Fan dumping his popcorn on Russell Westbrook, who’s walking off after twisting his ankle. Fan should be banned for life. No room for this. pic.twitter.com/DXatcX8l9i
— Derek Bodner (@DerekBodnerNBA) May 27, 2021
It was a totally warranted response from Westbrook, who has had his share of issues in Philadelphia. Part of me wishes that a non-physical confrontation between Westbrook and the fan was allowed, simply to put this individual in his place for his uncalled for action.
Now, there is part of this that some Philadelphia fans seem to not be grasping. The issue here is not the popcorn dumping. In a vacuum, dumping popcorn on someone is a completely harmless action that doesn’t cause any possible harm. How many times have we watched the Phillie Phanatic dump popcorn all over opposing fans at Citizens Bank Park? I am by no means saying that the fan assaulted Westbrook, or intended to cause injury, and that the Wizards star was in any way in danger. The issue here is not the possibility of injury; it’s the lack of respect shown by one person as the rest of the arena gave a man a standing ovation. Now, regardless of the actual harm of the popcorn itself, the whole fan base, and even the entire Philadelphia area will be painted with a broad brush once again by the national media as the bottom of the sports fan barrel.

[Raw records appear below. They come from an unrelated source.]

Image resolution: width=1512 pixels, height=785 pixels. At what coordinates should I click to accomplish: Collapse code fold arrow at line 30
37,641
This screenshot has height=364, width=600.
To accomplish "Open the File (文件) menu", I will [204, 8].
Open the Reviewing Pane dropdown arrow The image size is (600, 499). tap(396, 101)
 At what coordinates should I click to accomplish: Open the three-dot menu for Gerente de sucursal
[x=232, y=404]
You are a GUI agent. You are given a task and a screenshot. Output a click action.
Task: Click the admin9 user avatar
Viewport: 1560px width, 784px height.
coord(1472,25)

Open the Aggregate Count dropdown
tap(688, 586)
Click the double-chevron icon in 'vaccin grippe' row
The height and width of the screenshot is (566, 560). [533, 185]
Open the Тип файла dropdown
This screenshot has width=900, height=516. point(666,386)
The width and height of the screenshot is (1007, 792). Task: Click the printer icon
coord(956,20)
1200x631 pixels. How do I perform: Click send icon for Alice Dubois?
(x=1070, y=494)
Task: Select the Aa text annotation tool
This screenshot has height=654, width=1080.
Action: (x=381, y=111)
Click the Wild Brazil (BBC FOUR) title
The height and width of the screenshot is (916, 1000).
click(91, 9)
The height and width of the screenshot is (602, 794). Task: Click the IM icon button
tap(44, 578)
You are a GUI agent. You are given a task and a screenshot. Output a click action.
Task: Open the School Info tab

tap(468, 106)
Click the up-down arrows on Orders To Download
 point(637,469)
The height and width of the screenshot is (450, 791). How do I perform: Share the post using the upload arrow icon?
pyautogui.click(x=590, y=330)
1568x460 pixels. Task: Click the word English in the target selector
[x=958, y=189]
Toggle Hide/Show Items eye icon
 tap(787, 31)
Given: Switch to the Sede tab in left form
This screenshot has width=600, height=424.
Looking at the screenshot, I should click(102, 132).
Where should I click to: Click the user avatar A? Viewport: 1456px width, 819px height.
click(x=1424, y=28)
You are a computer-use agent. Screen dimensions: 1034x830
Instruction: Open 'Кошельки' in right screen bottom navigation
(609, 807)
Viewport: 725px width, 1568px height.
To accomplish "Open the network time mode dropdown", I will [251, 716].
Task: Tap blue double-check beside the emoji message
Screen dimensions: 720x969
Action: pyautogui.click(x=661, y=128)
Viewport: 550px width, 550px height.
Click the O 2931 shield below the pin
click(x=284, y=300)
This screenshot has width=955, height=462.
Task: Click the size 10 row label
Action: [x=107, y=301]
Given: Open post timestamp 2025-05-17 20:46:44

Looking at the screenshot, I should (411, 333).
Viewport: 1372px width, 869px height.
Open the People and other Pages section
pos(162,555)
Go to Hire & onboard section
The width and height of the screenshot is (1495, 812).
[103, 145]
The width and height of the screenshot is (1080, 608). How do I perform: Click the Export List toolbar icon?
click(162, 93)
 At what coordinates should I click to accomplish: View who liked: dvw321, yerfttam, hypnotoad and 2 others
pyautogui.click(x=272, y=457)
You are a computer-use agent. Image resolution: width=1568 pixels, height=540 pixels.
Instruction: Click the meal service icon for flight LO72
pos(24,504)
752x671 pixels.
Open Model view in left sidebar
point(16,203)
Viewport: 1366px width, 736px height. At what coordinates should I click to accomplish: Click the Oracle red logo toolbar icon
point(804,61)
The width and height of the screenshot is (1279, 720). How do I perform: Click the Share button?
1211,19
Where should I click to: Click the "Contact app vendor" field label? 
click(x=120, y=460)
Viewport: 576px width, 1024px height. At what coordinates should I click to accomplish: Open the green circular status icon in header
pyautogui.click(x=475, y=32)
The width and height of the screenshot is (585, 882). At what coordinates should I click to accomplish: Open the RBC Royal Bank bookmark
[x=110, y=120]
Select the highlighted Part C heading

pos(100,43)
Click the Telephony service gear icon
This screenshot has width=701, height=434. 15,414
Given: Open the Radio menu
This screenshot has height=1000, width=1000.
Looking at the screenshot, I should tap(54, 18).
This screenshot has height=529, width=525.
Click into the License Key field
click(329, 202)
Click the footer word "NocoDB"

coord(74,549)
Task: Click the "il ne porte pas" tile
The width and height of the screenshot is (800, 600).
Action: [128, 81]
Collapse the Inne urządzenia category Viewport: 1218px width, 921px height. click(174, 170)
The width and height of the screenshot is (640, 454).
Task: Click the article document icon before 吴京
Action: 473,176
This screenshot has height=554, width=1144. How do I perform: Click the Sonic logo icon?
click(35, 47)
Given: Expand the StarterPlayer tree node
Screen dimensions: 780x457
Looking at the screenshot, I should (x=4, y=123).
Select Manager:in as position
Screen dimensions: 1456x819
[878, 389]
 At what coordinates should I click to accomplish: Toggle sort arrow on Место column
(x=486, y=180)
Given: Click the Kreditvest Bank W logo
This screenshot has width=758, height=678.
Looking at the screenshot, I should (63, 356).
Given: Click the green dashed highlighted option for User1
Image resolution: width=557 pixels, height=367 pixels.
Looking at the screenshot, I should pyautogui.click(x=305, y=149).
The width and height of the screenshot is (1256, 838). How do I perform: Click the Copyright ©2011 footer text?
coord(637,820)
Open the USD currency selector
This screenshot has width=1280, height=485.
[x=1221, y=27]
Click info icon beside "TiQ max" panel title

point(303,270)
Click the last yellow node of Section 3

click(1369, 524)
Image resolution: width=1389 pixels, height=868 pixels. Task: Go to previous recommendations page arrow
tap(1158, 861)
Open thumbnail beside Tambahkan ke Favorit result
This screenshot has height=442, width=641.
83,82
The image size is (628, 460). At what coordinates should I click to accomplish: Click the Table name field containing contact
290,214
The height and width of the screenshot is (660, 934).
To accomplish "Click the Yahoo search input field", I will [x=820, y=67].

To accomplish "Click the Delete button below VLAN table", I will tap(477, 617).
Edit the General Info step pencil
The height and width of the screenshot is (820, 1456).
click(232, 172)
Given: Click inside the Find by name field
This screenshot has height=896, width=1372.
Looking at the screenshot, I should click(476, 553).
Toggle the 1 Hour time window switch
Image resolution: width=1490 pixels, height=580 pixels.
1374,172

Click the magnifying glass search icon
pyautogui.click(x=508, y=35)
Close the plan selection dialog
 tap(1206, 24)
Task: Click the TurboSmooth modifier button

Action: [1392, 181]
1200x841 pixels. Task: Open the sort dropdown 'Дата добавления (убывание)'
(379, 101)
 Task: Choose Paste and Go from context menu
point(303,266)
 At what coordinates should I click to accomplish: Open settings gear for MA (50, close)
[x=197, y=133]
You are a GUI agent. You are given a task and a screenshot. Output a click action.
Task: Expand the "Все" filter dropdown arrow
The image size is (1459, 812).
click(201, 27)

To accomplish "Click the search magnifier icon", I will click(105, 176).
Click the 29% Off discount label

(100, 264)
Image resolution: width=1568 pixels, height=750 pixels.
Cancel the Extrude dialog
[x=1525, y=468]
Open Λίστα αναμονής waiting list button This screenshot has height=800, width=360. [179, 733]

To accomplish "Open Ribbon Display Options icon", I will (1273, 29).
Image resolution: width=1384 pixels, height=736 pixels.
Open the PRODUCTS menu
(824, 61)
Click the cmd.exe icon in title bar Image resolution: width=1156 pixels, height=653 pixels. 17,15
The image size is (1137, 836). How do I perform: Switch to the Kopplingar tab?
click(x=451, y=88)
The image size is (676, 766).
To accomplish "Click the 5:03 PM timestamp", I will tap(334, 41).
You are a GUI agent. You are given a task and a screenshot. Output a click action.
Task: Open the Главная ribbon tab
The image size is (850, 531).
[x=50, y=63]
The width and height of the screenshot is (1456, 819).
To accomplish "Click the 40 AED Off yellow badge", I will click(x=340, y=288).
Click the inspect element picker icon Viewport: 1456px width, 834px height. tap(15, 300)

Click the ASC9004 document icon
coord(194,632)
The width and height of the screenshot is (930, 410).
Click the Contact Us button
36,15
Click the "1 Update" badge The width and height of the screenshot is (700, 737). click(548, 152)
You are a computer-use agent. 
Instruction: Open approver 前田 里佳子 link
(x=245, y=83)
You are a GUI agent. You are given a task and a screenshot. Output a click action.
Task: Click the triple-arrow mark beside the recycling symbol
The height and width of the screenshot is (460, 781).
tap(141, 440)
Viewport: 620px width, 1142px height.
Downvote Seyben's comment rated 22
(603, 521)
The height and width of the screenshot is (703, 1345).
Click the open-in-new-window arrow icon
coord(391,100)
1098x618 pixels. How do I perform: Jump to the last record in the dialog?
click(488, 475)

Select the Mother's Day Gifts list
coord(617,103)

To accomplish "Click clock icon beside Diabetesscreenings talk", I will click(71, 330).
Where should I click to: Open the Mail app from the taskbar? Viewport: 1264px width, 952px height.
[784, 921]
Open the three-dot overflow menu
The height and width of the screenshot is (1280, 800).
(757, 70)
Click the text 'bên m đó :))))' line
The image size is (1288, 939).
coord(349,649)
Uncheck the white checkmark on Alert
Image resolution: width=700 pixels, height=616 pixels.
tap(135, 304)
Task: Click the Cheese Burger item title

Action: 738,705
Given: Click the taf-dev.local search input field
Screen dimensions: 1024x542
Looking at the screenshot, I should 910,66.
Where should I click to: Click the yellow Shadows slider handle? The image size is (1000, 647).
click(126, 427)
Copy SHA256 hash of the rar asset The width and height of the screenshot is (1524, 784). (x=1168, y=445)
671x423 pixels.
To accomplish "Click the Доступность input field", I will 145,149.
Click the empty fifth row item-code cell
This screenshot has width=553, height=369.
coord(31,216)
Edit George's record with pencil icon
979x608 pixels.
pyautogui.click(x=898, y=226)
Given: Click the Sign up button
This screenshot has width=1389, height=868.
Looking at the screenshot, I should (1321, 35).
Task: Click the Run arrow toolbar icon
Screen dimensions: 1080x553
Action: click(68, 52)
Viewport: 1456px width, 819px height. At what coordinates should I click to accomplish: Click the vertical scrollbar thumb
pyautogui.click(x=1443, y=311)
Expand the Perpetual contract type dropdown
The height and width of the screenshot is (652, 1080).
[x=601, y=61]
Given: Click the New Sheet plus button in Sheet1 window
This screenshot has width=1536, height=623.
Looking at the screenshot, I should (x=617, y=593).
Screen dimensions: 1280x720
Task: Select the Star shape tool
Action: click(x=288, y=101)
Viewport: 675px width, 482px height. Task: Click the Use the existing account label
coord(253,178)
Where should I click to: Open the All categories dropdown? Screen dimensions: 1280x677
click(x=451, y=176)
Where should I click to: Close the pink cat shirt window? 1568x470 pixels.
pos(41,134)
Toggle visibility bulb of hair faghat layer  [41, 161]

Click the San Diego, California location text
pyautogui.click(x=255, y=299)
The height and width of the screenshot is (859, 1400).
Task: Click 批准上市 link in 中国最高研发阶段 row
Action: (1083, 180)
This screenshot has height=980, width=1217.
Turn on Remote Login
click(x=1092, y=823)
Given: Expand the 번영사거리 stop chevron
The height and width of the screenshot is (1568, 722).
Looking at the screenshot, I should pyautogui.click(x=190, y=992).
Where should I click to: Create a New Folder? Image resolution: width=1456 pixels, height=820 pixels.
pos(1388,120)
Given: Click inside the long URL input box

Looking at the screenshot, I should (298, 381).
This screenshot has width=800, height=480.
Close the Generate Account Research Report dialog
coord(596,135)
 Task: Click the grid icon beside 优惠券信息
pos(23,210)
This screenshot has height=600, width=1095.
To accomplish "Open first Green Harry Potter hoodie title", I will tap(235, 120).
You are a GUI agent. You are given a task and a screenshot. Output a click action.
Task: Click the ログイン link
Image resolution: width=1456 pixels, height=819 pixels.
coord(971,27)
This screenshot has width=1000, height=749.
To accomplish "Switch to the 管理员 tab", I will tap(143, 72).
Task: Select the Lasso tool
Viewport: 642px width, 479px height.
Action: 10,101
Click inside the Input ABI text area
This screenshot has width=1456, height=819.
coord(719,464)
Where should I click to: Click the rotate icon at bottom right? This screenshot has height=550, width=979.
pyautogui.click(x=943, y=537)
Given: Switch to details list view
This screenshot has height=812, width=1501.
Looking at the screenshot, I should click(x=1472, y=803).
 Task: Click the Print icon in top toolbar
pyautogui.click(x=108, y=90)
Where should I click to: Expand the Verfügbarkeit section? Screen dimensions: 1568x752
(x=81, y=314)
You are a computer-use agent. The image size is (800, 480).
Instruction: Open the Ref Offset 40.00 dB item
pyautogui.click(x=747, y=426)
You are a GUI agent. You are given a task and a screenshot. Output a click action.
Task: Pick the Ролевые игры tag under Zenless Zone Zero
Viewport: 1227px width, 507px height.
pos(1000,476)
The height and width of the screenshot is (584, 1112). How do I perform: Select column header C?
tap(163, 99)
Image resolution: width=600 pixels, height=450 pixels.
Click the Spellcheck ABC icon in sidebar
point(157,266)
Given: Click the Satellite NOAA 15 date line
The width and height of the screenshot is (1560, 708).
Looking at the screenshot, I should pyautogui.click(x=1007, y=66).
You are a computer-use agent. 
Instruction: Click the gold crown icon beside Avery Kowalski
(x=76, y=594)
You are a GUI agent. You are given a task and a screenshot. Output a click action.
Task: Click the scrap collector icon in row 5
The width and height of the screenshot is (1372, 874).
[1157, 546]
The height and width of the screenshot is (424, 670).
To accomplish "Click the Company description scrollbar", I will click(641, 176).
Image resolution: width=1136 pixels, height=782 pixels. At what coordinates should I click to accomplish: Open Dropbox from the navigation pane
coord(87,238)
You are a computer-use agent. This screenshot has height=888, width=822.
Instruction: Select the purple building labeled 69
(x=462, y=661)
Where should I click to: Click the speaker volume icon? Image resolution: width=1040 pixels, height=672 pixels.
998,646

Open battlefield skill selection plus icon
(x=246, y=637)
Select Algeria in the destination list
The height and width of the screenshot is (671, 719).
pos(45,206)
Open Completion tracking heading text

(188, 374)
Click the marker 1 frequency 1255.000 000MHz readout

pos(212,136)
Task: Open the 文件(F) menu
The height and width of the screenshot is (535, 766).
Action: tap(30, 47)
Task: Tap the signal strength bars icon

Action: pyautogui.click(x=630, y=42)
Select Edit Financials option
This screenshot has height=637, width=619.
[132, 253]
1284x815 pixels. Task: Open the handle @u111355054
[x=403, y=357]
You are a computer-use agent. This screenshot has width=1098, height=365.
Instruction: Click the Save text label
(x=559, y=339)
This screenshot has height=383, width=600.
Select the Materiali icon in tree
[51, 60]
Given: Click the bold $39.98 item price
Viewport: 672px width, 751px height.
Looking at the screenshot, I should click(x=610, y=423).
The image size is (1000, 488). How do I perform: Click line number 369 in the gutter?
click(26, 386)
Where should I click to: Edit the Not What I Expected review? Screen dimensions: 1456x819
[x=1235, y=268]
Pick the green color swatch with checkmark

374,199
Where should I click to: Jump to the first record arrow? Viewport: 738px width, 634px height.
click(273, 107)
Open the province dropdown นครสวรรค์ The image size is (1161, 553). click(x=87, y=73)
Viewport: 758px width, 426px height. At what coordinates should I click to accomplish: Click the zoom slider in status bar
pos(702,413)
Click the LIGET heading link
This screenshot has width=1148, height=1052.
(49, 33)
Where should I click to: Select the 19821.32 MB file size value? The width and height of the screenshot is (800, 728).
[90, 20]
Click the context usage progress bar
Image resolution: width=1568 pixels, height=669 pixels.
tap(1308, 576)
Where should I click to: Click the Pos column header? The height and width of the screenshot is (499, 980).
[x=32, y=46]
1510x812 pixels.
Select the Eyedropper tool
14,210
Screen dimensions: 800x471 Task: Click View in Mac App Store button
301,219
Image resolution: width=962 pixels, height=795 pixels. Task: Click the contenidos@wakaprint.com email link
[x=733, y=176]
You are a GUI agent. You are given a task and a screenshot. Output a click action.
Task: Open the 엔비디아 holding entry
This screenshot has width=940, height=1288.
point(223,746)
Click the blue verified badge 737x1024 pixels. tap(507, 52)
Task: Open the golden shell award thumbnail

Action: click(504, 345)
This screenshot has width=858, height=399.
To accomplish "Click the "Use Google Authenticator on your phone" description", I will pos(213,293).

Unfortunately, the nature of Philadelphia’s reputation means that the actions of 1 single person among thousands of respectful fans applauding Westbrook’s efforts can create an entire narrative that undoes the actions of 99.9999999% of the fans in attendance at the Wells Fargo Center last night. I don’t know what the answer to this problem is. Every fan base has individuals that should flat out not be allowed to attend sporting events because of their inability to act like a mature adult. You can’t possibly keep every one of them out of every sporting event that ever happens in a given city. I guess what that means is that for us in Philly, with the reputation we hold, we need to hold the 99.999999% of the fan base that doesn’t do this to an even higher standard.
Sure, we can boo the hell out of teams and players we don’t like. We can yell at opposing fans at games and we can make it uncomfortable for opponents to play here. But we have to never cross the line from passionate to disorderly. It will not ever be enough to dispel the narrative about Philly fans; at this point we’ve earned that moniker for the rest of time. But despite all of the crap heaped on Philadelphia through faulty narratives by the national pundits, we must remember that guys like the popcorn idiot are not who we truly are.